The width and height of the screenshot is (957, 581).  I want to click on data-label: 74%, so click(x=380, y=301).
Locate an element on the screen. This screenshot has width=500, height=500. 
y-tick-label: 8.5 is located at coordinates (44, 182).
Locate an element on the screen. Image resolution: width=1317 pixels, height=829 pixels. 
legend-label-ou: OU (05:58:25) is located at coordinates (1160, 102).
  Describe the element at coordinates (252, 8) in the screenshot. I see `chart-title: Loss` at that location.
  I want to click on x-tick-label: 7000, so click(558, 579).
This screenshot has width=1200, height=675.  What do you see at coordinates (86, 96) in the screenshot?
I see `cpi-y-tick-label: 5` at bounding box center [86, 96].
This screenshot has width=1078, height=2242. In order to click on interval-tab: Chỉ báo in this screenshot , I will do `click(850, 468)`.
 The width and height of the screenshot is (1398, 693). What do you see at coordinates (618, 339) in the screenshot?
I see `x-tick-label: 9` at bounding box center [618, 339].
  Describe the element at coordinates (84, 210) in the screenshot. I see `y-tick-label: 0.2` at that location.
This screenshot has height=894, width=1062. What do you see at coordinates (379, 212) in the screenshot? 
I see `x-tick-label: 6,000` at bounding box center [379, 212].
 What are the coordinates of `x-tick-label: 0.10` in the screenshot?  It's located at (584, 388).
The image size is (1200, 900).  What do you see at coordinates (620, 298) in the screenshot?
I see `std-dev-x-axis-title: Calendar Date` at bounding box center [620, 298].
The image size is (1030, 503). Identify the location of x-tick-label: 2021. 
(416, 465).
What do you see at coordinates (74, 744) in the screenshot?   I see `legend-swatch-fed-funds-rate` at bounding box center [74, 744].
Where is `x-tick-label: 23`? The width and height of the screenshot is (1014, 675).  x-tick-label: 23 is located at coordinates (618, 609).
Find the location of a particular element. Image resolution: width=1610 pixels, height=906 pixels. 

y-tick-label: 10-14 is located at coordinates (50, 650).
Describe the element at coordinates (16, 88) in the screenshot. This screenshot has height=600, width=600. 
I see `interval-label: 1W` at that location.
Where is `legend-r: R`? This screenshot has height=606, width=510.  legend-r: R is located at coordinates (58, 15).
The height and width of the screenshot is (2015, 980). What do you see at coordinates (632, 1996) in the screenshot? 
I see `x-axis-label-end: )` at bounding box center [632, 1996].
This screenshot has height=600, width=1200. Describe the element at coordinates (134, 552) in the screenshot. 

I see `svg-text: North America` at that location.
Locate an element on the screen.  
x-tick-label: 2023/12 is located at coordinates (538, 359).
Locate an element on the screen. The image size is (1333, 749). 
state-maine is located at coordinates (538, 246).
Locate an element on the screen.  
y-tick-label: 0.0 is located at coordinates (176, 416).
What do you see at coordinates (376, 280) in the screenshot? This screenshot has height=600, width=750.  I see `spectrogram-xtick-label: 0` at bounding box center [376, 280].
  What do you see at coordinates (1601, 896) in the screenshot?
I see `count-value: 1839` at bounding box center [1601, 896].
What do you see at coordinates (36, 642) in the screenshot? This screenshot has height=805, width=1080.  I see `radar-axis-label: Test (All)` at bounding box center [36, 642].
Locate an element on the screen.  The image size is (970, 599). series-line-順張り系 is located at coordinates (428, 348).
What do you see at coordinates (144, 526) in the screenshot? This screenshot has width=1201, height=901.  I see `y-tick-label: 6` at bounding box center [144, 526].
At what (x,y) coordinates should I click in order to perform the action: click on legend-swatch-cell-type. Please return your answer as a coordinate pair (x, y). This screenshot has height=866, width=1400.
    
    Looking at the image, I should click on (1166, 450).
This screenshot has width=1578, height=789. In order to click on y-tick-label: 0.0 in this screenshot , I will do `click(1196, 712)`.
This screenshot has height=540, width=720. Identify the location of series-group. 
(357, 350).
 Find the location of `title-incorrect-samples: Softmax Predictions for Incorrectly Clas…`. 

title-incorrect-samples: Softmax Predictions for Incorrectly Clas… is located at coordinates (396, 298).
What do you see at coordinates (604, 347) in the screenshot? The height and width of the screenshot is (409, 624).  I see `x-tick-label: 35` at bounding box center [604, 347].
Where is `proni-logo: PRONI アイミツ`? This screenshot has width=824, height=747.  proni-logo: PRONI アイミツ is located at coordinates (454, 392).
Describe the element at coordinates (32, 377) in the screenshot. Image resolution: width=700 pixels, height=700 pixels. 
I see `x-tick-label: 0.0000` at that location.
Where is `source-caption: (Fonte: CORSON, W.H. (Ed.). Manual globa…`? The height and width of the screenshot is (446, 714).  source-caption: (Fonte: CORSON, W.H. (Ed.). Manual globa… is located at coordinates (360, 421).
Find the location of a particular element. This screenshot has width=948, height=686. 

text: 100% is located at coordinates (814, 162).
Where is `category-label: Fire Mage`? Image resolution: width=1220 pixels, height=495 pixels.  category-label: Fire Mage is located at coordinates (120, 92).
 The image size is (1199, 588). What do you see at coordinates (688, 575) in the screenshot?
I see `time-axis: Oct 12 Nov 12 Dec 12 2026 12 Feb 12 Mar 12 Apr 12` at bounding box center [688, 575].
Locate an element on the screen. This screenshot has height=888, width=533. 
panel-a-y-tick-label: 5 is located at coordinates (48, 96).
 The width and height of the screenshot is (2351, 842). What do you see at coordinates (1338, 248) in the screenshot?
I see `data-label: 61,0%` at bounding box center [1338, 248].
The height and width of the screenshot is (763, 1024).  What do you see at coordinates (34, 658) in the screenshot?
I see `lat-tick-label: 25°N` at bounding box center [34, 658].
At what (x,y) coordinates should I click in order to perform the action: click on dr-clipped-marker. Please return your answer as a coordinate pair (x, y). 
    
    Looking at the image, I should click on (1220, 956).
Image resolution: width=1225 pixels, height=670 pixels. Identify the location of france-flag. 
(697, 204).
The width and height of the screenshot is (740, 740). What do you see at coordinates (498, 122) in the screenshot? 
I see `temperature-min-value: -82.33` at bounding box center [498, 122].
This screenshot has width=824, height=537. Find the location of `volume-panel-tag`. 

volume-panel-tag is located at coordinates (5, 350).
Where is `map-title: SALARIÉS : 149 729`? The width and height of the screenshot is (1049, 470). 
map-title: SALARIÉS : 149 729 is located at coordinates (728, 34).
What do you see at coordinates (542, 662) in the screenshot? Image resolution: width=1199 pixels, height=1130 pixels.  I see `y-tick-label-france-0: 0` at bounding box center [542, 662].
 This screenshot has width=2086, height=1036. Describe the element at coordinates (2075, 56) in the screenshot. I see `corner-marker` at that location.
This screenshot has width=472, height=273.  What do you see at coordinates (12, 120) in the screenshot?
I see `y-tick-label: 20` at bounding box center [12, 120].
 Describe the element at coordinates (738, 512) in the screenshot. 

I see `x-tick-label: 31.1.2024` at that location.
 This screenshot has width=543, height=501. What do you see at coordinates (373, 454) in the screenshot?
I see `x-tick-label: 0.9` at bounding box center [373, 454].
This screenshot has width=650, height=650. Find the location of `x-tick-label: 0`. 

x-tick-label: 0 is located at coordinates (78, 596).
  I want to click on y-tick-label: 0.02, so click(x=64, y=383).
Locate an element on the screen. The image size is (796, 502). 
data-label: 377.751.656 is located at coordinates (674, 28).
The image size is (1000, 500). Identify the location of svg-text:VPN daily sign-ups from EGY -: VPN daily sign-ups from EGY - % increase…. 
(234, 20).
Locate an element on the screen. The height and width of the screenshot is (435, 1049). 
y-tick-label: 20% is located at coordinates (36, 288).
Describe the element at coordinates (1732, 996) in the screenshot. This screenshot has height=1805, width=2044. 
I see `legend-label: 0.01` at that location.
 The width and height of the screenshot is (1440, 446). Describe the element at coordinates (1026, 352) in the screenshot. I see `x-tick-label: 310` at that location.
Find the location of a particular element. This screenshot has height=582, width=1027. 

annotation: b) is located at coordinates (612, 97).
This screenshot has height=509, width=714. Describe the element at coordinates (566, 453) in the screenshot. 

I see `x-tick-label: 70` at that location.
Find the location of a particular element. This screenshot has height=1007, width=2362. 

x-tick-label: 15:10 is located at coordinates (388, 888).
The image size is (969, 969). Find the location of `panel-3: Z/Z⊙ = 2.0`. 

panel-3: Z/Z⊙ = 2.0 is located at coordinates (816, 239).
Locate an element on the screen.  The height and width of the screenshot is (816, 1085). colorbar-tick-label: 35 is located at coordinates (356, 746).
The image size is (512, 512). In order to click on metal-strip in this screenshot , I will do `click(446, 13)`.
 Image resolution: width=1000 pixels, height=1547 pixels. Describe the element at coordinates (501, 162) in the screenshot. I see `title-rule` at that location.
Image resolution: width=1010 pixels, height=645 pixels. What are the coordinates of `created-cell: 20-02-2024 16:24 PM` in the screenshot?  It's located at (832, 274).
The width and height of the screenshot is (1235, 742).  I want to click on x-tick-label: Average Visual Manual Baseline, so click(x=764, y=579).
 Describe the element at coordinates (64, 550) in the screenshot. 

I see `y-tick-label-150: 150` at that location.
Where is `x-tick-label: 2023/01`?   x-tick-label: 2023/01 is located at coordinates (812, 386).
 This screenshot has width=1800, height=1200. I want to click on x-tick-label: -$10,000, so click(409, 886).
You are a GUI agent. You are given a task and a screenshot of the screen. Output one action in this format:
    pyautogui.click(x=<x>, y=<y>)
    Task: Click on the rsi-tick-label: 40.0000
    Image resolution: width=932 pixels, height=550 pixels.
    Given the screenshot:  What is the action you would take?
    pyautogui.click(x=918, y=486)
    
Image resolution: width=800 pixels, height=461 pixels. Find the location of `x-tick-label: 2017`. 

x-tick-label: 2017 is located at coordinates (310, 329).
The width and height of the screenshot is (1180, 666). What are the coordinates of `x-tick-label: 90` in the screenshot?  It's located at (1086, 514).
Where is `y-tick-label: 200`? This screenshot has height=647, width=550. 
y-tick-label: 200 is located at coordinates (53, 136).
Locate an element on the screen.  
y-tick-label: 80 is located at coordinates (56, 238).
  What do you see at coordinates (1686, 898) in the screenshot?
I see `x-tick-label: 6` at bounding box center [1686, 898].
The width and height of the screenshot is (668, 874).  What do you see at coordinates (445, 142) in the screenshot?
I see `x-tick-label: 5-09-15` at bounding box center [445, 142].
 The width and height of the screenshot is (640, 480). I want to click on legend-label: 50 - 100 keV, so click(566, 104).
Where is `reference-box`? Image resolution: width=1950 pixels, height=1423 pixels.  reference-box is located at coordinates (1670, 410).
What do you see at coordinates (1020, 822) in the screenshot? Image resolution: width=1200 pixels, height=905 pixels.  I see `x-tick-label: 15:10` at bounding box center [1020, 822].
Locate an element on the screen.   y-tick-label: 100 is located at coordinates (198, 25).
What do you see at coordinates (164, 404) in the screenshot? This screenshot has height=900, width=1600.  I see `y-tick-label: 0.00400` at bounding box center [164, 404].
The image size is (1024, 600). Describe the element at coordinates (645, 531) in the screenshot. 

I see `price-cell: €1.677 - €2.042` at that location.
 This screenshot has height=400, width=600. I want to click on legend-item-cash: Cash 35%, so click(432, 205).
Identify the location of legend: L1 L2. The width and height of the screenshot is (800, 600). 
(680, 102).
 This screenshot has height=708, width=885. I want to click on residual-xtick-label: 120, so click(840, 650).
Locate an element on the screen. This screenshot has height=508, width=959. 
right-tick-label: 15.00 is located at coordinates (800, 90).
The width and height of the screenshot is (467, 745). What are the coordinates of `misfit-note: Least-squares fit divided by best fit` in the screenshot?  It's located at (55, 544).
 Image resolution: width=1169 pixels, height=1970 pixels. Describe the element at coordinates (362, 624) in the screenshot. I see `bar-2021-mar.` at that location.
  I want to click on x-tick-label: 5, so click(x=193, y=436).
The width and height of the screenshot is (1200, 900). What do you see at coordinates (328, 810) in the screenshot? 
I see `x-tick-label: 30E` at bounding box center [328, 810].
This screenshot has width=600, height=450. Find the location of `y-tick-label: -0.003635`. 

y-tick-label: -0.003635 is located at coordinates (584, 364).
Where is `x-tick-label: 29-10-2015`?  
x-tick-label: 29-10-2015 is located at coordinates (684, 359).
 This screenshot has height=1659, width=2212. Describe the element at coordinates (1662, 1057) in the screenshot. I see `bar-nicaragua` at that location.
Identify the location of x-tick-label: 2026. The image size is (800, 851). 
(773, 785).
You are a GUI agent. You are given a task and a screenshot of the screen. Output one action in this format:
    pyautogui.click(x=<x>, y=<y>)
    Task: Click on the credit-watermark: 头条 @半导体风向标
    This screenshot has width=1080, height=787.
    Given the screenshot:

• WHAT IS EXPECTED: Rewrite the items from the line containing "This screenshot has width=824, height=537." through the line containing "map-title: SALARIÉS : 149 729 is", inclusive, putting "image" in place of "screenshot" and changing nothing else.

• SOLUTION TO THIS EXERCISE:
This image has width=824, height=537. Find the location of `volume-panel-tag`. 

volume-panel-tag is located at coordinates (5, 350).
Where is `map-title: SALARIÉS : 149 729`? The width and height of the image is (1049, 470). 
map-title: SALARIÉS : 149 729 is located at coordinates (728, 34).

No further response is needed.